The genotype analysis shown in Figures1and2includes 193 non-human non-avian influenza strains. All data was downloaded from the NCBI influenza Fer-1 cost whole genome database [30]. Finding markers tied to function Figure4shows the frequency distribution for the size of amino acid combinations (combinations up to size 10 were checked) that distinguish avian and human strains at the different accuracy thresholds. The highest accuracy threshold of 99.5% (red bar in Figure4) requires using more mutations per combination to accurately discriminate host type. For example, a minimum of 3 amino acid positions are required,
with most combinations using 4 or more amino acid positions. By contrast,
at the lowest accuracy thresholds, only single or pairs of amino acids are needed. Figure 4 Mutation combination sizes. Relative frequency selleck products of mutation combination sizes for different classification accuracy thresholds. Red is the highest accuracy cut off, followed by blue, orange and green. In Chen et al. (2006) functional significance was calibrated to detect the 627 PB2 mutation. A feature of the 627 PB2 mutation is that the human variant (Lysine) was found in 1% of the selleck chemicals llc background avian flu and 23% of the H5N1 avian flu (~5% total) suggesting less human specific selective pressure. Thus distinguishing at the minimal accuracy threshold (set at 98.3%) using 627 PB2 required at least one additional marker. From the combinations of amino acid positions used for discrimination, an individual marker’s functional significance was determined by two Selleckchem Fluorouracil criteria. The marker must be part of a combination of mutations that separates the two phenotype classes with the same degree of accuracy (at one of the four confidence thresholds) that was achieved using the complete proteome alignment as input.
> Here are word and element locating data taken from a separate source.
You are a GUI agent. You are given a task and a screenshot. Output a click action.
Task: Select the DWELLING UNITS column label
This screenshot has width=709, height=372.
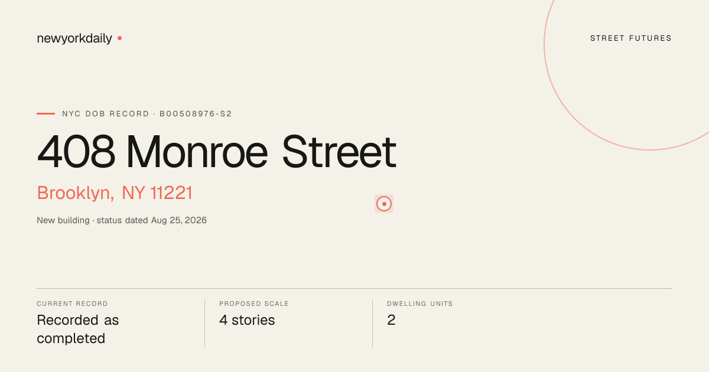coord(420,304)
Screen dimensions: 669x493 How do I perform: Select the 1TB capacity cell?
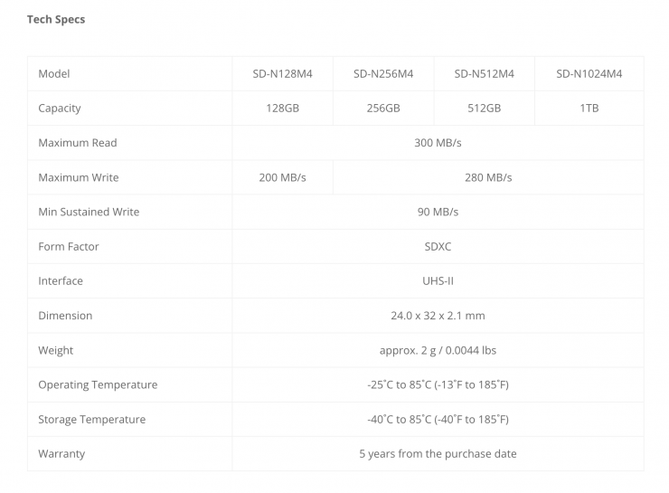click(589, 109)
Second the marker’s individual contribution to the combination’s classification accuracy must be above
a minimal threshold defined by the distribution of observed contribution values. A mutation’s contribution value was measured by the maximal increase in classification accuracy gained by adding the marker as a feature to one of the classifiers that met the minimal accuracy requirements. For example, mutation 627 PB2 could be combined with several additional mutations to make an accurate classifier. The classification accuracy of each of the additional mutations was measured without including 627 PB2 and compared to the accuracy when including 627 PB2, with the maximal difference being 627 PB2′s contribution value. Figure5plots the contribution values for each candidate marker’s maximal contribution to classification accuracy for the 4 different accuracy thresholds.